Add parallel Print Page Options

De Midianieten vernietigen Israël

Maar de Israëlieten leefden niet zoals de Heer het wilde. Daarom gaf Hij hen zeven jaar lang in de macht van Midian. De Israëlieten waren erg bang voor de Midianieten. Daarom maakten ze schuilplaatsen in de bergen. Want elke keer als ze hadden gezaaid, kwamen de Midianieten en Amalekieten en de stammen van het Oosten. Zij zetten hun tentenkampen op in het gebied van de Israëlieten en vernielden alle akkers tot bij Gaza. Ze zorgden ervoor dat er niets te eten overbleef in Israël. Zelfs geen schaap, koe of ezel. Als een zwerm sprinkhanen kwamen ze het land in met hun kudden en hun tenten, een ontelbaar aantal mensen en kamelen. Ze verwoestten het land. Heel Israël werd arm door wat de Midianieten deden. Toen begonnen de Israëlieten de Heer om hulp te roepen.

Toen de Israëlieten de Heer om hulp riepen vanwege de Midianieten, stuurde de Heer een profeet naar de Israëlieten. Deze profeet zei tegen hen: "Dit zegt de Heer, de God van Israël: Ik heb jullie uit de slavernij in Egypte bevrijd. Ik heb jullie gered uit de macht van de Egyptenaren. En Ik heb jullie gered van alle mensen die het jullie hier in dit land moeilijk maakten. Ik heb hen voor jullie weggejaagd. Hun land heb Ik aan jullie gegeven. 10 Ik heb tegen jullie gezegd: 'Ik ben jullie Heer God. Ga dus niet de goden aanbidden van de Amorieten van wie jullie het land hebben veroverd.' Maar jullie hebben niet naar Mij geluisterd."

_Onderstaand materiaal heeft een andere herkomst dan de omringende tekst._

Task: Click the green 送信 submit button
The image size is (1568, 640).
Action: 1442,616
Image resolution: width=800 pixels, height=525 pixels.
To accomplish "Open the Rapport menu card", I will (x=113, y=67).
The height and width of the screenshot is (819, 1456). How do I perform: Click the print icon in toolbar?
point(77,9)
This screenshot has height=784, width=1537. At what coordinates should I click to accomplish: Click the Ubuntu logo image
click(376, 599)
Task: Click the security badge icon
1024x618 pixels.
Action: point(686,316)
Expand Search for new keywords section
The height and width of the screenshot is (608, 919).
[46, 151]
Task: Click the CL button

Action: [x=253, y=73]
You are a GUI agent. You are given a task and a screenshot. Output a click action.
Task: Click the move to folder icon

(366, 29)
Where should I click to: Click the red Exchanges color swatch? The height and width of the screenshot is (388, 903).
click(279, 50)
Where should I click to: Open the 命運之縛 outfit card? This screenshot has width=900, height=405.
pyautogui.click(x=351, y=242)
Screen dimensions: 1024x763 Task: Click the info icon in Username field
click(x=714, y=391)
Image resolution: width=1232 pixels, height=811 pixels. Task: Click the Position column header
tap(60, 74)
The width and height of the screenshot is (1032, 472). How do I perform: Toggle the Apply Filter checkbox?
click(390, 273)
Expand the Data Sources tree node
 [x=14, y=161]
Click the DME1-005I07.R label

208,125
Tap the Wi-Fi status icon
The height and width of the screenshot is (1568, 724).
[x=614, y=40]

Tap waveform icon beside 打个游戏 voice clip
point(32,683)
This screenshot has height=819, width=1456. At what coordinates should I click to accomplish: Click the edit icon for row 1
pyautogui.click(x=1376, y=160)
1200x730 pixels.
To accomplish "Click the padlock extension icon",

Gideon wordt door de Heer geroepen om leider van Israël te worden

11 Toen kwam er een engel van de Heer en ging onder de eik bij Ofra zitten. Dat is in het gebied van Joas, een man uit de familie van Abiëzer. De zoon van Joas, Gideon, was op dat moment bezig om daar in de druivenpers de tarwe uit de halmen te kloppen. Hij hoopte dat de Midianieten het zo niet zouden merken. 12 De engel van de Heer ging naar hem toe en zei tegen hem: "Dappere held, de Heer is met je!" 13 Maar Gideon antwoordde: "Als de Heer met ons is, waarom overkomt ons dan zoveel ellende? Waar zijn dan al zijn wonderen waarover onze vaders ons hebben verteld? Zij zeggen dat de Heer ons uit Egypte heeft bevrijd. Maar nu heeft de Heer ons in de steek gelaten. Hij heeft ons in de macht van de Midianieten gegeven." 14 Toen zei de Heer tegen hem: "Ga erop af zoals je bent. Bevrijd Israël uit de macht van de Midianieten. Ik stuur je, dus je kan het." 15 Maar Gideon zei: "Heer, hoe zou ik Israël kunnen bevrijden? Mijn familie is de armste van de stam van Manasse! Bovendien ben ik de jongste van mijn familie!" 16 Maar de Heer zei tegen hem: "Ik ben met je. Daarom zul je de Midianieten kunnen verslaan alsof het maar één man was."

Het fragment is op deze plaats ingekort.